Saved data entries:

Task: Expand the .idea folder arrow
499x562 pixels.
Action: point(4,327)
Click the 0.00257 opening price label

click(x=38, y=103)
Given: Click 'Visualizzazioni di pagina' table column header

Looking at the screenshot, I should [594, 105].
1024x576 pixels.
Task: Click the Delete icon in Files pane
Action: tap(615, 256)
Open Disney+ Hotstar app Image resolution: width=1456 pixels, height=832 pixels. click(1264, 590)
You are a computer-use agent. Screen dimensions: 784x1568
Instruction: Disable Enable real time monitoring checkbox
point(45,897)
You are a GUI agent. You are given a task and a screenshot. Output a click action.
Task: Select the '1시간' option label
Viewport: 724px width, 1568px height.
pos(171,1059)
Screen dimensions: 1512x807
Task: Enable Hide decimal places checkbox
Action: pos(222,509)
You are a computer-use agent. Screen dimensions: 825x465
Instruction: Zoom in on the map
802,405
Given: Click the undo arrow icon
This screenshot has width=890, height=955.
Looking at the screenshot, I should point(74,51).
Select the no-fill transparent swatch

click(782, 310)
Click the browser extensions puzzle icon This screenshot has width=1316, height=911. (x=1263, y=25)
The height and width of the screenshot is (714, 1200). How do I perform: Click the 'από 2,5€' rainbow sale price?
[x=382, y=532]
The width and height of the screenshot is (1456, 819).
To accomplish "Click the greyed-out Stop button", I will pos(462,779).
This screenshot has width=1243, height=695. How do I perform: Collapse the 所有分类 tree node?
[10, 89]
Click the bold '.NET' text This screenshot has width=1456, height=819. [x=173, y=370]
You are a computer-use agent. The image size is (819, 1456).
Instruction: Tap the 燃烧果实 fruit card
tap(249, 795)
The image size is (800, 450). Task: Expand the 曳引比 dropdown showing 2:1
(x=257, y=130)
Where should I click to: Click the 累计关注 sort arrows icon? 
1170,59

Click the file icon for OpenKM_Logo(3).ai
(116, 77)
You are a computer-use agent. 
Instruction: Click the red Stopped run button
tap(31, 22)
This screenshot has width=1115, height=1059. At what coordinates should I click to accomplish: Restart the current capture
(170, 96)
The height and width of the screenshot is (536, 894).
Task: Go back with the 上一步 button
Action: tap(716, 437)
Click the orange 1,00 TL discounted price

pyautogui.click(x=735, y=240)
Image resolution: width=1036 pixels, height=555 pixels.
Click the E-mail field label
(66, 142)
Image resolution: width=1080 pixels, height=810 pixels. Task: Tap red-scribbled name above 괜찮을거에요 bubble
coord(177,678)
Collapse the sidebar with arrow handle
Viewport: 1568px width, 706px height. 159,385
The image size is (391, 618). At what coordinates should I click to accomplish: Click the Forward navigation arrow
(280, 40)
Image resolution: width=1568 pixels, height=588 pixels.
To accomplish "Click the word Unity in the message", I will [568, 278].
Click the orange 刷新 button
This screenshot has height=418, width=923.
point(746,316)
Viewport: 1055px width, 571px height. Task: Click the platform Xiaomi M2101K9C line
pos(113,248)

> **Task brief**
Make an exact copy of each line, beginning at the one containing "This screenshot has width=890, height=955." and ending with the last line of the data, and of no other line.

> **Result**
This screenshot has width=890, height=955.
Looking at the screenshot, I should point(74,51).
Select the no-fill transparent swatch

click(782, 310)
Click the browser extensions puzzle icon This screenshot has width=1316, height=911. (x=1263, y=25)
The height and width of the screenshot is (714, 1200). How do I perform: Click the 'από 2,5€' rainbow sale price?
[x=382, y=532]
The width and height of the screenshot is (1456, 819).
To accomplish "Click the greyed-out Stop button", I will pos(462,779).
This screenshot has width=1243, height=695. How do I perform: Collapse the 所有分类 tree node?
[10, 89]
Click the bold '.NET' text This screenshot has width=1456, height=819. [x=173, y=370]
You are a computer-use agent. The image size is (819, 1456).
Instruction: Tap the 燃烧果实 fruit card
tap(249, 795)
The image size is (800, 450). Task: Expand the 曳引比 dropdown showing 2:1
(x=257, y=130)
Where should I click to: Click the 累计关注 sort arrows icon? 
1170,59

Click the file icon for OpenKM_Logo(3).ai
(116, 77)
You are a computer-use agent. 
Instruction: Click the red Stopped run button
tap(31, 22)
This screenshot has width=1115, height=1059. At what coordinates should I click to accomplish: Restart the current capture
(170, 96)
The height and width of the screenshot is (536, 894).
Task: Go back with the 上一步 button
Action: tap(716, 437)
Click the orange 1,00 TL discounted price

pyautogui.click(x=735, y=240)
Image resolution: width=1036 pixels, height=555 pixels.
Click the E-mail field label
(66, 142)
Image resolution: width=1080 pixels, height=810 pixels. Task: Tap red-scribbled name above 괜찮을거에요 bubble
coord(177,678)
Collapse the sidebar with arrow handle
Viewport: 1568px width, 706px height. 159,385
The image size is (391, 618). At what coordinates should I click to accomplish: Click the Forward navigation arrow
(280, 40)
Image resolution: width=1568 pixels, height=588 pixels.
To accomplish "Click the word Unity in the message", I will [568, 278].
Click the orange 刷新 button
This screenshot has height=418, width=923.
point(746,316)
Viewport: 1055px width, 571px height. Task: Click the platform Xiaomi M2101K9C line
pos(113,248)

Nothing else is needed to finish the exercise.